* Material shown *
══════════

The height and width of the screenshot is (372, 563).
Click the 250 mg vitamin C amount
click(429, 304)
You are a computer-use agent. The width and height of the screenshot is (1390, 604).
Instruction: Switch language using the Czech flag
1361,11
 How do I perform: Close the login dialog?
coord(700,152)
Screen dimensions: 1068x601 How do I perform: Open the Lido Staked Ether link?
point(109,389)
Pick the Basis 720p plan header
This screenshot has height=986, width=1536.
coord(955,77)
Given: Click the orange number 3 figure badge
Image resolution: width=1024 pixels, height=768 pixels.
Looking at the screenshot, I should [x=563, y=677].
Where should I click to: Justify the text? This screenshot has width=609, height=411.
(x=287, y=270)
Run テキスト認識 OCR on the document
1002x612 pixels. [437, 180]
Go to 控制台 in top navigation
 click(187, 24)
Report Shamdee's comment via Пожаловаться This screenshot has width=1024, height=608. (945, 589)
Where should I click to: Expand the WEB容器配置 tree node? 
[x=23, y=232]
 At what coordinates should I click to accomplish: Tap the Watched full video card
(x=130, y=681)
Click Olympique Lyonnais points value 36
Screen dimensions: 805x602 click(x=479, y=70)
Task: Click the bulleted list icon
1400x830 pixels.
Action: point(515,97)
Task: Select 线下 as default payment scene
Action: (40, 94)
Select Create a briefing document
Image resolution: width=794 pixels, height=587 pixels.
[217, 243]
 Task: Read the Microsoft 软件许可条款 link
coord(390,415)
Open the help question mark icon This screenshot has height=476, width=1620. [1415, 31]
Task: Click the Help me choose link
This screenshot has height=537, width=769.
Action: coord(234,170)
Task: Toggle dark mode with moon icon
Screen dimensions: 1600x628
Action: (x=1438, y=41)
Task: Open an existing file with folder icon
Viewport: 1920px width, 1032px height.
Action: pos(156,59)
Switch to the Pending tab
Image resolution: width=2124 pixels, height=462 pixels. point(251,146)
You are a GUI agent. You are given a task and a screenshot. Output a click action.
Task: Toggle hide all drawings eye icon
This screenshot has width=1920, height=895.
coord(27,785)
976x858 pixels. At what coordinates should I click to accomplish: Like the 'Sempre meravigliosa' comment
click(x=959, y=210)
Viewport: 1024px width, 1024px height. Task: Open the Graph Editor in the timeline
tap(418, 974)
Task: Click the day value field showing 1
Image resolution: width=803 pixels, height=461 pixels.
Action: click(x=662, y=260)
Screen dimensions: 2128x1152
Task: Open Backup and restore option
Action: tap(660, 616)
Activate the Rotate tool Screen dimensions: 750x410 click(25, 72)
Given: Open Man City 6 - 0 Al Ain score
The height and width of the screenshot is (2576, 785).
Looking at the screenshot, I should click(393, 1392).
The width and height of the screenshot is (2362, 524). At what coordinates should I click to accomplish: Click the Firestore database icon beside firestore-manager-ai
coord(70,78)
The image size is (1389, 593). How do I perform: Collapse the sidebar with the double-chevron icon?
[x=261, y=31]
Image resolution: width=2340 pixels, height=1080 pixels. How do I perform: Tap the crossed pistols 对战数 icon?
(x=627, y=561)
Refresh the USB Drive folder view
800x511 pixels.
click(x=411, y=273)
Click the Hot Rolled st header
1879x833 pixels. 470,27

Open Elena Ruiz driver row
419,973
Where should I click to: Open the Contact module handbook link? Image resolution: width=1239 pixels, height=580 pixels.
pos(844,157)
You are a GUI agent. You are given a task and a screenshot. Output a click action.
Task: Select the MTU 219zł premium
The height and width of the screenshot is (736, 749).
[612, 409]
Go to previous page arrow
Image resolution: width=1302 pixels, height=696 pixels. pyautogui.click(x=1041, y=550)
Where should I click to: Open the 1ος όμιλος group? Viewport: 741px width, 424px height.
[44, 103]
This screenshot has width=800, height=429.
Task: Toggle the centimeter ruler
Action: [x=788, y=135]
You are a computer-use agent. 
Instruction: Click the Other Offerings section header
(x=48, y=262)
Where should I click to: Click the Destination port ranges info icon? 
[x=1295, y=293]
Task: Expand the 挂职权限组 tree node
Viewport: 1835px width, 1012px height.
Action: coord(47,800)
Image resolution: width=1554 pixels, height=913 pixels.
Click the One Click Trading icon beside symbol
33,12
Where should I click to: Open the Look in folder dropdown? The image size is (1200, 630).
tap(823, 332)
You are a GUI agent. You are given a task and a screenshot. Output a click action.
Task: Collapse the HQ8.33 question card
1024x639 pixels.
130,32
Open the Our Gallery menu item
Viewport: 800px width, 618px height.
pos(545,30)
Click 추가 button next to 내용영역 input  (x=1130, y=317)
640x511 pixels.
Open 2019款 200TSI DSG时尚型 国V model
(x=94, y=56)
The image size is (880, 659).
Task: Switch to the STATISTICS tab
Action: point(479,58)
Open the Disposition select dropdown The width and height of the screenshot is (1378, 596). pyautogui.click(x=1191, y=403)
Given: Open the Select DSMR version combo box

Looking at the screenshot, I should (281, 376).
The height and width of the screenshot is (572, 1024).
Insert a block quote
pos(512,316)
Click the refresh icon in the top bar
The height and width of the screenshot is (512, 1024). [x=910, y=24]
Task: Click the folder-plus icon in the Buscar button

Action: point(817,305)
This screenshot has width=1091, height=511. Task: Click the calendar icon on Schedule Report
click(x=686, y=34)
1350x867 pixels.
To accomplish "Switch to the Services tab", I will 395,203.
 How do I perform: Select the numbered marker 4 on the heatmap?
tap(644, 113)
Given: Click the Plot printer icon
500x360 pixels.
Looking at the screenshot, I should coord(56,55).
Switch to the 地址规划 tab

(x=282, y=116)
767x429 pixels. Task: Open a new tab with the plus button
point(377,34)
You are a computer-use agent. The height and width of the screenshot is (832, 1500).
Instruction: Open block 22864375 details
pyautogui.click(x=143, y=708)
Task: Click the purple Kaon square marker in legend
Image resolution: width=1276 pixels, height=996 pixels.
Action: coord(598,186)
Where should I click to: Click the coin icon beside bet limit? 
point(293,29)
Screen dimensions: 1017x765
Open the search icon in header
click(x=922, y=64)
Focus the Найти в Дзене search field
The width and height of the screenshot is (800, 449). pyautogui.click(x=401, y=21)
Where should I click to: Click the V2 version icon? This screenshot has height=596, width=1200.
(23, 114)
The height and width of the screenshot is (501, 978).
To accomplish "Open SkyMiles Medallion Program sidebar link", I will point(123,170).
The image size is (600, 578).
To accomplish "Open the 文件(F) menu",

══════════

Give back exactly the lines starting at the one with "The image size is (600, 578)." and running to the end of the listing. Include both ends.

The image size is (600, 578).
To accomplish "Open the 文件(F) menu",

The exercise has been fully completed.